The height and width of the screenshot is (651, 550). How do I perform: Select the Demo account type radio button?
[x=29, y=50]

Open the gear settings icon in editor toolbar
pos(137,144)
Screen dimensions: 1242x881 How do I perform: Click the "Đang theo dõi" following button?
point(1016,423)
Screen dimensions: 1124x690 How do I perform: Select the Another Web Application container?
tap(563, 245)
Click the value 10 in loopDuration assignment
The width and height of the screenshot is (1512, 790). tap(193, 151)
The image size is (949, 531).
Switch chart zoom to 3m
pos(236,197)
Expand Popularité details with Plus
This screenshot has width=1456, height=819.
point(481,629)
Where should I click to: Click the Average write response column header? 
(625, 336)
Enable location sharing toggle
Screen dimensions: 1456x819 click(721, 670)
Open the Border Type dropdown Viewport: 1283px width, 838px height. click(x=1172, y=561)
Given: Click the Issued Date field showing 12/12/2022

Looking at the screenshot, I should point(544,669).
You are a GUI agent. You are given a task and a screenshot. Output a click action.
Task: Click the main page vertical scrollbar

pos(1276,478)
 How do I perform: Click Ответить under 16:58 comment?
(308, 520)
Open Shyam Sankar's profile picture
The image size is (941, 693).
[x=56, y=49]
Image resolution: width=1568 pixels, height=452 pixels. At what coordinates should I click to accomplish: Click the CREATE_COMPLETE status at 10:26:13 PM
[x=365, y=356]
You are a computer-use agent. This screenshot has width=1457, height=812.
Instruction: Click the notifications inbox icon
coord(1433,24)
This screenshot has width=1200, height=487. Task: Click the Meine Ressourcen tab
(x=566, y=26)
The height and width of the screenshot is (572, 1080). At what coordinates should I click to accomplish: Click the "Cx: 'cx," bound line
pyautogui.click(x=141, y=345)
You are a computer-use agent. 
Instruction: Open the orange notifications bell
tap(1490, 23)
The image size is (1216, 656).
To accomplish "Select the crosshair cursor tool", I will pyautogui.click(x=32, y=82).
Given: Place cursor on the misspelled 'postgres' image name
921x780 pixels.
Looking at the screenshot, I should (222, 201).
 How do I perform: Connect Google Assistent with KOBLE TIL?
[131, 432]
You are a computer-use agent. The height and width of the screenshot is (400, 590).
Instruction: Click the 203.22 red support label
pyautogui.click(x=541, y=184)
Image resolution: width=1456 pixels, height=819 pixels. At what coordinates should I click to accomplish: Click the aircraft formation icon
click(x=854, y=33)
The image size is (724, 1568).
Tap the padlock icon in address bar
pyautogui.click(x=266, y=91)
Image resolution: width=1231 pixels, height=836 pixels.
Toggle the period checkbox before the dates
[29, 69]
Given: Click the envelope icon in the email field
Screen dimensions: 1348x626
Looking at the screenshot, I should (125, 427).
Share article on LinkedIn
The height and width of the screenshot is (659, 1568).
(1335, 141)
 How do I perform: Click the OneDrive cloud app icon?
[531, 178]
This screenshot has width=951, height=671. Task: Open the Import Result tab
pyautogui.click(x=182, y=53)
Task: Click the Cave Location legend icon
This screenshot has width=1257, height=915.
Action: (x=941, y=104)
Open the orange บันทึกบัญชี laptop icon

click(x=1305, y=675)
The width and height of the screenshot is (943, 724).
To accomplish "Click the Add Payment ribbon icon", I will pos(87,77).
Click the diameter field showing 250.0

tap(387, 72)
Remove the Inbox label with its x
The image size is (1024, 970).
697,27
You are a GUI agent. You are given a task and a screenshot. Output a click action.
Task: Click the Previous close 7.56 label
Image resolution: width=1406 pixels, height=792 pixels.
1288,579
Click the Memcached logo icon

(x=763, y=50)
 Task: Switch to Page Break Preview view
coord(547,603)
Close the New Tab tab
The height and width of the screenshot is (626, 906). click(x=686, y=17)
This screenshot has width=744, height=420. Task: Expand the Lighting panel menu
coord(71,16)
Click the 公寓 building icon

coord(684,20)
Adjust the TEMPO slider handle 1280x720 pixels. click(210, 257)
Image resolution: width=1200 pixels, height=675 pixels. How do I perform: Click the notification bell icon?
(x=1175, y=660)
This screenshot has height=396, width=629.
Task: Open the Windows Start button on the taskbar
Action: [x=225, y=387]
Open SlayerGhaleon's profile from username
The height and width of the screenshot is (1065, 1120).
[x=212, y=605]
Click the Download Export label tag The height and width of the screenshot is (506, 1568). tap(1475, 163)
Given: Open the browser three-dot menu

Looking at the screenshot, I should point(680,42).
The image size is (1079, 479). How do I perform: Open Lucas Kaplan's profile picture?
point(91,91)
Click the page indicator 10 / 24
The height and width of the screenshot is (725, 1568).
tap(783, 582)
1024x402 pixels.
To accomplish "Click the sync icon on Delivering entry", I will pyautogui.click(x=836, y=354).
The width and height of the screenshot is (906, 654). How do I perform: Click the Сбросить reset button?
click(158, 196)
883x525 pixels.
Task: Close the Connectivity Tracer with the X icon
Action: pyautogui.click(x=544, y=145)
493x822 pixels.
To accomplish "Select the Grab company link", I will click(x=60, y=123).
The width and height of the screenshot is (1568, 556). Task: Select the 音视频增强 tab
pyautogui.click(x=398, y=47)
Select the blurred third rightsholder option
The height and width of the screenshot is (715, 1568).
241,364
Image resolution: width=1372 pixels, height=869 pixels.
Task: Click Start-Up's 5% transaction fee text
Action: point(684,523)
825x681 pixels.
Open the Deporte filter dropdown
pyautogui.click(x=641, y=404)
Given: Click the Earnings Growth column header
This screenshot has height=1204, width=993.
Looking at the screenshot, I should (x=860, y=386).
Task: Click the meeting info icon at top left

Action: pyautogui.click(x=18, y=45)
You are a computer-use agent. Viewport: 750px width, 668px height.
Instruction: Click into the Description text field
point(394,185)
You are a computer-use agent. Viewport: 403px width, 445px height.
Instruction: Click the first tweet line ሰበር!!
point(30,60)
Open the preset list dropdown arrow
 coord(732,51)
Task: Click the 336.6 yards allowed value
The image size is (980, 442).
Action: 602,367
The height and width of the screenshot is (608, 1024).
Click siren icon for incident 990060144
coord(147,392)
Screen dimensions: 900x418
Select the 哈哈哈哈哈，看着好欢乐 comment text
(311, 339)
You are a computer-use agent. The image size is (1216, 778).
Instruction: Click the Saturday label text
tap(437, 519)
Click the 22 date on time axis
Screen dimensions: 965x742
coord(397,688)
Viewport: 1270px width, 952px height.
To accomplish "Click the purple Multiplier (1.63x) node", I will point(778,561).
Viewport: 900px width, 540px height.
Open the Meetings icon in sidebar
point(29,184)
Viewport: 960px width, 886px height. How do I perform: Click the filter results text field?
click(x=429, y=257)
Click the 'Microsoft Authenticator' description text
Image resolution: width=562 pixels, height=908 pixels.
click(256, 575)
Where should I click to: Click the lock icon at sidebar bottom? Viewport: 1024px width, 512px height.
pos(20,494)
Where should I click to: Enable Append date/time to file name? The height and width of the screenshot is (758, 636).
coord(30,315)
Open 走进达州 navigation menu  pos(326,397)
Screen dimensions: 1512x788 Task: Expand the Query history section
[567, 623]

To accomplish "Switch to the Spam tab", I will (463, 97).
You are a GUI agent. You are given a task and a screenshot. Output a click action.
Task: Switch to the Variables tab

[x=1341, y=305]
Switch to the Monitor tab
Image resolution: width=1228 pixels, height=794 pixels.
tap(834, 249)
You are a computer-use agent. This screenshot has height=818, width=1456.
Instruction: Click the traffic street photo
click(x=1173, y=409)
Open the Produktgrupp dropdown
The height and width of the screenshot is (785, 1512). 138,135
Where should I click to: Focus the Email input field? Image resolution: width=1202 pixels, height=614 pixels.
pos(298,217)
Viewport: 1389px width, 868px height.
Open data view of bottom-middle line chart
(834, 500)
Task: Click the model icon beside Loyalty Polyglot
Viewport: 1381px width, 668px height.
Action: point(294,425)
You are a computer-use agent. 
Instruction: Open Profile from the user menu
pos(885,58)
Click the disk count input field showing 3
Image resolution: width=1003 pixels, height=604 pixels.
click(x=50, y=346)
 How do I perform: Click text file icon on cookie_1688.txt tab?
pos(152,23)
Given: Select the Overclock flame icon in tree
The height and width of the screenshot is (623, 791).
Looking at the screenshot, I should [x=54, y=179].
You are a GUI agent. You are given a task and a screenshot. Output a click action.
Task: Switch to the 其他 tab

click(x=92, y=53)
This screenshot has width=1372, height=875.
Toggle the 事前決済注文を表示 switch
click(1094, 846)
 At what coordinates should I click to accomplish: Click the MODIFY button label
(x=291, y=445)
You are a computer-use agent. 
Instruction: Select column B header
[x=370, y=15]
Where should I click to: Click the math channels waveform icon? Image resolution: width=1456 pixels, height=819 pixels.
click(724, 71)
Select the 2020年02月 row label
——
Swap "Import Result" for "Export Result" in the entries from the line with "This screenshot has width=951, height=671." to the line with "click(x=1305, y=675)", and give back only those lines with nothing else changed.

### The reply
This screenshot has width=951, height=671. Task: Open the Export Result tab
pyautogui.click(x=182, y=53)
Task: Click the Cave Location legend icon
This screenshot has width=1257, height=915.
Action: (x=941, y=104)
Open the orange บันทึกบัญชี laptop icon

click(x=1305, y=675)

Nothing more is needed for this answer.